You are viewing a plain text version of this content. The canonical link for it is here.

Posted to solr-user@lucene.apache.org by Jason <hi...@gmail.com> on 2012/12/05 08:21:41 UTC

how to assign dedicated server for indexing and add more shard in SolrCloud

I'm using master and slave server for scaling.
Master is dedicated for indexing and slave is for searching.
Now, I'm planning to move SolrCloud.
It has leader and replicas.
Leader acts like master and replicas acts like slave. Is it right?
so, I'm wondering two things.

First,
How can I assign dedicated server for indexing in SolrCloud?

Second,
Consider I'm using  two shard cluster with shard replicas
<http://wiki.apache.org/solr/SolrCloud#Example_B:_Simple_two_shard_cluster_with_shard_replicas>  
and I need to extend one more shard with replicas.
In this case, existing two shards and replicas will already have many docs.
so, I want to add indexing docs in new one only.
How can I do this?

Actually, I don't understand perfectly about SolrCloud.
So, my questions can be ridiculous.
Any inputs are welcome.
Thanks,



--
View this message in context: http://lucene.472066.n3.nabble.com/how-to-assign-dedicated-server-for-indexing-and-add-more-shard-in-SolrCloud-tp4024404.html
Sent from the Solr - User mailing list archive at Nabble.com.

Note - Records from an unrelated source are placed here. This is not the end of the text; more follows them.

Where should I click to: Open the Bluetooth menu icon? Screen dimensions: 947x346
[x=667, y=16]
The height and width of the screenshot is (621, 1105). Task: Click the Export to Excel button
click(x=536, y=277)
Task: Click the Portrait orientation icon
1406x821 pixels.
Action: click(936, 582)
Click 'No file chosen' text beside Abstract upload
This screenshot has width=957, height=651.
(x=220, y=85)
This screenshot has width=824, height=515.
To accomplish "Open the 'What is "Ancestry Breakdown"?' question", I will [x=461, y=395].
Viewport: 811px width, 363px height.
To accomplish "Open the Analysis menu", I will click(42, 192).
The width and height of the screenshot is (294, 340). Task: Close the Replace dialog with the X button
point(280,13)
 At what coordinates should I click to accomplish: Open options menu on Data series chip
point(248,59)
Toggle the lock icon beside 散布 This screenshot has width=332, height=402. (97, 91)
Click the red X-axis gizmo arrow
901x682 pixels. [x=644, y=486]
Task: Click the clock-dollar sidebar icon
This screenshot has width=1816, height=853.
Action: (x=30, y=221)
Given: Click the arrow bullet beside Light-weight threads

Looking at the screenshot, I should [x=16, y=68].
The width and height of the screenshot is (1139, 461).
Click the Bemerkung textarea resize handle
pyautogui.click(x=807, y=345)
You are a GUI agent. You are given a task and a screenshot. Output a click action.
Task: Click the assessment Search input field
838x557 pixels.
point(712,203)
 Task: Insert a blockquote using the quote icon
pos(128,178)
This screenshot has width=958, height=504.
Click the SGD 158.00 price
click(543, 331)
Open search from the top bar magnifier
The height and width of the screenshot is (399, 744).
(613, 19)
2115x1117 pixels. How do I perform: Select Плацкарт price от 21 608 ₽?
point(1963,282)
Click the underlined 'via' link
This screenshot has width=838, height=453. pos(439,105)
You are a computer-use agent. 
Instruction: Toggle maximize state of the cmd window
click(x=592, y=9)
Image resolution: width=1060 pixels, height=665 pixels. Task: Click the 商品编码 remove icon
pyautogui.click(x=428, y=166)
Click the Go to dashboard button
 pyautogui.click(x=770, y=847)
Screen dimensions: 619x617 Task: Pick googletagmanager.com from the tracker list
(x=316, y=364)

Re: how to assign dedicated server for indexing and add more shard in SolrCloud

Posted by Erick Erickson <er...@gmail.com>.

well, you could probably do what you want. Go ahead and index on the "super
cool AWS instance", just don't bring the replicas up yet. All the indexing
is going to this machine. Once your index is constructed, bring up
replicas. Old-style replication will take place and you should be off to
the races.

Bur personally, I'd just stay with old-style master/replication in the
situation you describe. It's still perfectly possible with SolrCloud/Solr4,
none of that functionality has been taken away.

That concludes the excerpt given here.